Una sciagura tragicamente simile, 40 le vittime, protagonista-killer Autostrade d’Italia.
Sembra di tornare alle immagini horror del Ponte Morando di Genova, sono passate meno di due settimane e adesso arrivano gli esiti – clamorosi – di due perizie che inchiodano Autostrade d’Italia alle sue responsabilità per un gravissimo incidente accaduto poco più di 5 anni fa, il 28 luglio 2013, lungo la A16, nel tragitto che da Monteruscello, il comune sorto dopo il bradisima di Pozzuoli, porta ad Avellino, nella zona di Monteforte irpino.
Di tutte le specie le prime ipotesi: un mezzo obsoleto, l’autista ubriaco, la pioggia, i freni usurati. la manutenzione dei guard rail. Ed è proprio quest’ultima una delle vere concause che stanno al centro della disgrazia, investendo in pieno le responsabilità degli amministratori di Autostrade per l’Italia, in pole position al processo Giovanni Castellucci – che oggi ritroviamo al centro della tragedia di ponte Morando – l’attuale condirettore operation (all’epoca direttore del tronco) Paolo Berti, e l’ex direttore generale Paolo Mollo (più un’altra dozzina di imputati minori).
LA PRIMA PERIZIA CHE INCHIODA AUTOSTRADE
Leggiamo alcuni passaggi delle perizia tecnica redatta da Felice Giuliani, docente di Ingegneria a Parma e incaricato del giudice del tribunale di Avellino Luigi Buono.
“Con una manutenzione accurata – scrive – il tragico evento sarebbe stato derubricato al rango di grave incidente stradale”. E non una strage.
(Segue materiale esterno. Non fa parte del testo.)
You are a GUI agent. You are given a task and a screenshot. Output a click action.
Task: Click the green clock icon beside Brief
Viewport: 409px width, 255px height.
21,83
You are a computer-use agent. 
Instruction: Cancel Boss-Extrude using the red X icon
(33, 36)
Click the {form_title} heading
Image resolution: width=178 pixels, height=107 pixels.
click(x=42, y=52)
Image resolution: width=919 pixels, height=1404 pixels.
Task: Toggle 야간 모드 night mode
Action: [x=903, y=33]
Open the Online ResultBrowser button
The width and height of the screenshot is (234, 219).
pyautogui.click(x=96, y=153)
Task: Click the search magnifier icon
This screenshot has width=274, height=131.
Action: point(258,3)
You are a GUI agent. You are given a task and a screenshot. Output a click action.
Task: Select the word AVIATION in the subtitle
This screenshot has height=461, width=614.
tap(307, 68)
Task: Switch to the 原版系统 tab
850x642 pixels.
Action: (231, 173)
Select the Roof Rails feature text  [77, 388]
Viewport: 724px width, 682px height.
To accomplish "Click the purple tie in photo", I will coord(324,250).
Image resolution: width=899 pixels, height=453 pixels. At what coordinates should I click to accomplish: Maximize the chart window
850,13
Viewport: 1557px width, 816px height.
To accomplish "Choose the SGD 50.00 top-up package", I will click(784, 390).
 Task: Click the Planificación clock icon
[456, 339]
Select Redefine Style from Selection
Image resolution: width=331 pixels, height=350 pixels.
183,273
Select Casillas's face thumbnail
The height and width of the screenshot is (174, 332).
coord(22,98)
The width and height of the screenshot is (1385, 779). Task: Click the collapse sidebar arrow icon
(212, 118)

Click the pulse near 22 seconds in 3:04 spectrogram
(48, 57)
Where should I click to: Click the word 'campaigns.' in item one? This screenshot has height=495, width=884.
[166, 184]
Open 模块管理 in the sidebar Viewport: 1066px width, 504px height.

E’ vero, i freni non erano al massimo, ma la velocità non era iperbolica, 89 chilometri: secondo l’esperto se il guard rail fosse stato in perfette condizioni l’impatto sarebbe stato meno forte, e gli effetti sarebbero stati certo contenuti.
Continua Giuliani: “La ‘strage’ – sono sue le parole – del viadotto Acqualonga è risultata tale per difetto di risposta strutturale della barriera ‘new yersey’ bordo ponte in conseguenza dell’urto esercitato dall’autobus”. Quei ‘new jersey’ che fanno più volte capolino anche nella dinamica dal crollo del ponte Morando.
Viene aggiunto dal perito parmense: “L’autobus, pure nella sua terribile deriva, sarebbe stato concretamente trattenuto in carreggiata, fino al suo arresto definitivo, dalla barriera new jersey solo nel caso essere fosse stata correttamente manutenuta, come avrebbe dovuto e invece non fu”.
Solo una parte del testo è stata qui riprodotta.